Sementara itu, Direktur Jenderal Administrasi Hukum Umum Kemenkumham Cahyo Rahadian Muzhar menuturkan bahwa skema OCI masih dibahas dengan kementerian dan lembaga terkait. Pembahasan masih dilakukan karena skema OCI memerlukan penyelarasan dengan peraturan perundang-undangan yang sudah ada.

Lebih lanjut, Direktur Jenderal Imigrasi Kemenkumham Silmy Karim telah membentuk tim untuk menyusun aturan main skema OCI. Perlu beberapa persyaratan pendaftaran karena mengingat skema itu nantinya akan memberikan visa dan izin tinggal seumur hidup. Pihaknya ingin skema itu segera rampung, tetapi tidak dimungkiri ada proses bertahap yang perlu dilewati.


Rambu-rambu

Agus Haryanto yang juga dosen Jurusan Ilmu Hubungan Internasional Universitas Jenderal Soedirman (Unsoed) memprediksi akan ada pertentangan dari masyarakat jika skema OCI benar-benar diterapkan. Hal ini berkaca pada naturalisasi dalam tim nasional (timnas) sepak bola Indonesia.

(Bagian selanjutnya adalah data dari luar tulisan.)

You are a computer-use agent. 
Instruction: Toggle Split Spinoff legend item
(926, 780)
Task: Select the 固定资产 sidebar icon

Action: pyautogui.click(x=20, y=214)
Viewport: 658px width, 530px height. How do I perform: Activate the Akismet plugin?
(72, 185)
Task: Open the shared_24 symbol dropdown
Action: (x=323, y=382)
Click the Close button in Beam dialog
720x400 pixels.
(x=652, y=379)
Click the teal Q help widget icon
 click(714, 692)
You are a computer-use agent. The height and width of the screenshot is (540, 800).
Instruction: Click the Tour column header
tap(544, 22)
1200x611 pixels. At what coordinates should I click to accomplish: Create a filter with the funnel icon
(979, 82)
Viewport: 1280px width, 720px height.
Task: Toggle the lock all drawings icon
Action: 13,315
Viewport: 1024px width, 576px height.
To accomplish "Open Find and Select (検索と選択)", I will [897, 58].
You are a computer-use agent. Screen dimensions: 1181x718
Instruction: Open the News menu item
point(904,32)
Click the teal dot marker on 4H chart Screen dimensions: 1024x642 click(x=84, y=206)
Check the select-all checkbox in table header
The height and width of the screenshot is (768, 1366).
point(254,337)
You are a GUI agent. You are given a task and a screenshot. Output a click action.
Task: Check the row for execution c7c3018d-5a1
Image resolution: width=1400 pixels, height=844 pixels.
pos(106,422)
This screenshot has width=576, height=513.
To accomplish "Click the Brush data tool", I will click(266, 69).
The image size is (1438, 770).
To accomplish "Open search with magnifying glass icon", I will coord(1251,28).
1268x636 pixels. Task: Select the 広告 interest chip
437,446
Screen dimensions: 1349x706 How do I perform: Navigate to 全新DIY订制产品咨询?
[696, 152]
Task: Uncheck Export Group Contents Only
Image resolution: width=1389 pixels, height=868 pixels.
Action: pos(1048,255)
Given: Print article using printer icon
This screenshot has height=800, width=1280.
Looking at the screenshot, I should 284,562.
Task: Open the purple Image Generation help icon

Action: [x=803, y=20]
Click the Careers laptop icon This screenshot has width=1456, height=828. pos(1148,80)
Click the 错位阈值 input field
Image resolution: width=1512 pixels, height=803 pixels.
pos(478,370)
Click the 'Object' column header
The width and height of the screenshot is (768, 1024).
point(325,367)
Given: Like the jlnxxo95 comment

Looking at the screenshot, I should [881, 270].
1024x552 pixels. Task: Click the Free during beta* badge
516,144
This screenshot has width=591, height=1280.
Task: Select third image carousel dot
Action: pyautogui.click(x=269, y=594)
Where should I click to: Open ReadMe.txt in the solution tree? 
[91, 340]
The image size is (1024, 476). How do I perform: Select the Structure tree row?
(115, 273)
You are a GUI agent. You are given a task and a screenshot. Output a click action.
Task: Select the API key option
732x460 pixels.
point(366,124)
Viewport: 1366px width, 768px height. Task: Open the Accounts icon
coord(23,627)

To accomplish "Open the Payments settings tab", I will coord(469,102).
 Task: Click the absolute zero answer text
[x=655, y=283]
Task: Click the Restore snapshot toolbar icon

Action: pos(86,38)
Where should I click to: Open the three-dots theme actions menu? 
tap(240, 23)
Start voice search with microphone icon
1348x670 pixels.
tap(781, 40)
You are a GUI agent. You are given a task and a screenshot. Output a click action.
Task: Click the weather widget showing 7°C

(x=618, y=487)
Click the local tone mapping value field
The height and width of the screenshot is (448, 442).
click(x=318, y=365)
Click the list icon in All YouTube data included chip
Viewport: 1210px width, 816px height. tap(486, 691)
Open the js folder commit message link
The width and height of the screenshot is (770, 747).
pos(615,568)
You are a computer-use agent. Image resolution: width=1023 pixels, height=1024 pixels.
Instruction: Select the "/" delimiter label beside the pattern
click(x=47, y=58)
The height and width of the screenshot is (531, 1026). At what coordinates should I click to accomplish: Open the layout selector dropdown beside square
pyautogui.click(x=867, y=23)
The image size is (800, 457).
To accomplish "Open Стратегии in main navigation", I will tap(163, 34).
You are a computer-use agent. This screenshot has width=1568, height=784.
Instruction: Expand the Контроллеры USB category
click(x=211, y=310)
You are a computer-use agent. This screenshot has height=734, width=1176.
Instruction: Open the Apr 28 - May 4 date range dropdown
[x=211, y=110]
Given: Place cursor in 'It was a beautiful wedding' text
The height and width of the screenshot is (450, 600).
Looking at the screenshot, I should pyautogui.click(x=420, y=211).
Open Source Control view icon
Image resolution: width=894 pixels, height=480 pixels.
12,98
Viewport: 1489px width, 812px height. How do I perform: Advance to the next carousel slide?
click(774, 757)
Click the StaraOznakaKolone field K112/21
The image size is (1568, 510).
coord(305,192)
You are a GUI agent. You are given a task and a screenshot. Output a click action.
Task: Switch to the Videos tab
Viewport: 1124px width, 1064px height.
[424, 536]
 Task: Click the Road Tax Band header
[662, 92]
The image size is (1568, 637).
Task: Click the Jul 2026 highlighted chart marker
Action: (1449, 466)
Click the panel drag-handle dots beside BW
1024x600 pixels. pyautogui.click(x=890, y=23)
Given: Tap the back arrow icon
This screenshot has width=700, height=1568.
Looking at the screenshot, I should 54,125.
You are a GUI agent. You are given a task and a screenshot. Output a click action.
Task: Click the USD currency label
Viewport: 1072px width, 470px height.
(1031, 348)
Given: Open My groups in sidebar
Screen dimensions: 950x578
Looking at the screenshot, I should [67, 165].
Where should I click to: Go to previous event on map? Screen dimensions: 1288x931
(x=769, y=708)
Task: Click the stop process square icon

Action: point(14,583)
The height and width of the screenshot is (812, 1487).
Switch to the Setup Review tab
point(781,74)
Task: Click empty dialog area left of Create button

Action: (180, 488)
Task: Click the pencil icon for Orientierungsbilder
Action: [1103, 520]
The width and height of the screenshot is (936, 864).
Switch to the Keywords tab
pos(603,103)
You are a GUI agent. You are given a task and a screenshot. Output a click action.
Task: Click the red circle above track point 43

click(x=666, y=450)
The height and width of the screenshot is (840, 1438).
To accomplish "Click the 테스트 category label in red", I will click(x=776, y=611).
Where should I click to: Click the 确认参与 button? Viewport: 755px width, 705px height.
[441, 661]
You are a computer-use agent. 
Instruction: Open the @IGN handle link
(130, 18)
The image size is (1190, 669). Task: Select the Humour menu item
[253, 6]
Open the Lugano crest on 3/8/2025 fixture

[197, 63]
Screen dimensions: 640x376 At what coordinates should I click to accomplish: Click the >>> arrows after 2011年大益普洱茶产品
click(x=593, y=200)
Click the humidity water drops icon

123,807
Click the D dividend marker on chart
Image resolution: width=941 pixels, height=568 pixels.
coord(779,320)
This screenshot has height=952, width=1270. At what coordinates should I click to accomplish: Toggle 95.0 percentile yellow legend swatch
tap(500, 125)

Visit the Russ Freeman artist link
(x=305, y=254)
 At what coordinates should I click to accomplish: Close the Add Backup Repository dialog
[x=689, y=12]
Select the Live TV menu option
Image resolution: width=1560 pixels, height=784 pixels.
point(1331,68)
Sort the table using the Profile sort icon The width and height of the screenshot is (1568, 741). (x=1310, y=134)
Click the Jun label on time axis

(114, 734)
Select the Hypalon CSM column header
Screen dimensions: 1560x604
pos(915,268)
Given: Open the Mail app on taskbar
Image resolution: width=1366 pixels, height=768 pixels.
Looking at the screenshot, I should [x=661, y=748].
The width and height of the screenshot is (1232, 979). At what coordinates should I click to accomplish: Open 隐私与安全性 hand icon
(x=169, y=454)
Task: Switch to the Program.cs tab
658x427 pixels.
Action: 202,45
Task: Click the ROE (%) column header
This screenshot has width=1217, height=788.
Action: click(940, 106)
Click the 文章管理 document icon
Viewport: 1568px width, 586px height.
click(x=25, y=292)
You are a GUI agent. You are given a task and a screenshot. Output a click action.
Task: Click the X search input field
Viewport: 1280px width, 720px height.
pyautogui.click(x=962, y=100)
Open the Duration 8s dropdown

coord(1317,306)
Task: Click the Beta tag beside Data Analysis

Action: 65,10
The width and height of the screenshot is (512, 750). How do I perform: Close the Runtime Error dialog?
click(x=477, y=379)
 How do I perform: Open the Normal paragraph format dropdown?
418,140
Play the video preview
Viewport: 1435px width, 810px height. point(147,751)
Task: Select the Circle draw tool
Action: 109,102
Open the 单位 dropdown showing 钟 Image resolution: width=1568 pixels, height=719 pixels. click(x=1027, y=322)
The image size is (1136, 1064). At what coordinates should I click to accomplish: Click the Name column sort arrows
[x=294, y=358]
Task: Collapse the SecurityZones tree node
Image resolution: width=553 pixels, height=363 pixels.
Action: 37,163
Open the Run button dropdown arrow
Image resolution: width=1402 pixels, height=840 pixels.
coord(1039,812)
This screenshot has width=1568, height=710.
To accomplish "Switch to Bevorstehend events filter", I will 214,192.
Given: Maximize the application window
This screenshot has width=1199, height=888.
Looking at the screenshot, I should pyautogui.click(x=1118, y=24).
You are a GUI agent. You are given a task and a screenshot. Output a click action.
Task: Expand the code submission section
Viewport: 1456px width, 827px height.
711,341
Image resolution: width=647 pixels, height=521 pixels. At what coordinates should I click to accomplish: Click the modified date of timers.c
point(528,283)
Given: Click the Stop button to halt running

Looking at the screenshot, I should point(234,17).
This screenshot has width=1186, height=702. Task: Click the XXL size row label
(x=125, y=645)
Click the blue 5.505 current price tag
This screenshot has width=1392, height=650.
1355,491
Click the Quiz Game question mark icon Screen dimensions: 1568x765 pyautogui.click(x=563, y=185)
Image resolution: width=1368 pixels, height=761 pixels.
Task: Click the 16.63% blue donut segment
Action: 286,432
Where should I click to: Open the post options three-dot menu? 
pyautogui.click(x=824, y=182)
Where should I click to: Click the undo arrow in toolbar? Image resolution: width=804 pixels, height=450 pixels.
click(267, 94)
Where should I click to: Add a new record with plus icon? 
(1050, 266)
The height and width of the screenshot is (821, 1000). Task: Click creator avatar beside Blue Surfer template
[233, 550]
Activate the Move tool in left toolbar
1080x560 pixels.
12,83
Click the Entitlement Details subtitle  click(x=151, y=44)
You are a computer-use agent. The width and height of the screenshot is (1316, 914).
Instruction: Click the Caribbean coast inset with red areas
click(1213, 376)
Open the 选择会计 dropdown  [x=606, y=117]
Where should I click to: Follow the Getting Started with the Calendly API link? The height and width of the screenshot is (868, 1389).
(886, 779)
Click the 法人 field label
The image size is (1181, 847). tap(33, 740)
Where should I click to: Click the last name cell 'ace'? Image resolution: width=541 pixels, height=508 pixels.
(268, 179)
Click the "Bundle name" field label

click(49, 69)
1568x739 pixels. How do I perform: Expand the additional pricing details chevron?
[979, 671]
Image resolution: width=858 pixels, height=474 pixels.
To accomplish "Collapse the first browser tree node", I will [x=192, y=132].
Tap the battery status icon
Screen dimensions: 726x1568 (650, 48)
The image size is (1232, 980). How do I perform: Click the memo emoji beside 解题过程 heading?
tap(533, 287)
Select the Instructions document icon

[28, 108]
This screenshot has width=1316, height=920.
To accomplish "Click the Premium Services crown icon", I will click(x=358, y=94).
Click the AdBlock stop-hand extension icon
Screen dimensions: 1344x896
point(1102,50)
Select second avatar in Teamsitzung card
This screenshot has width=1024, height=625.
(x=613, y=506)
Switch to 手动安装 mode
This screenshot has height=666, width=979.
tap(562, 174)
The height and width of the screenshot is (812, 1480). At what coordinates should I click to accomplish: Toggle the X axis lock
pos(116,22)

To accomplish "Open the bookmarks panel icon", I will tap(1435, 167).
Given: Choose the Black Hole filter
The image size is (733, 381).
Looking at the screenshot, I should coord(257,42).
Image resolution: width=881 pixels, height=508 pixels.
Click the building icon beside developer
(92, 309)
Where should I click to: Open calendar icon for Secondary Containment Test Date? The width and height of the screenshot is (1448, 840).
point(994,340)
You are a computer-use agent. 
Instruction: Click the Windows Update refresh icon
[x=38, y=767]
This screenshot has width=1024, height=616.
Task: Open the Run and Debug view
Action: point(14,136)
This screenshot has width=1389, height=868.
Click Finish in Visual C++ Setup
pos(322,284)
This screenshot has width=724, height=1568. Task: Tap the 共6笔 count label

“Saya lihat kemarin posting-an (unggahan) di sepak bola, misalnya, ketika Timnas kalah itu langsung orang bilang ‘Itu ke mana pemain lokal pada hilang semua diganti naturalisasi’,” kata dia.

Sejauh ini, logika nasionalisme masyarakat Indonesia masih kuat. Oleh sebab itu, Pemerintah perlu menyosialisasikan skema itu terlebih dahulu sebelum diterapkan.

Masyarakat perlu mendapatkan pemahaman yang matang terkait skema OCI, termasuk pertimbangan mendasar skema itu diterapkan, agar tidak terjadi kesalahpahaman.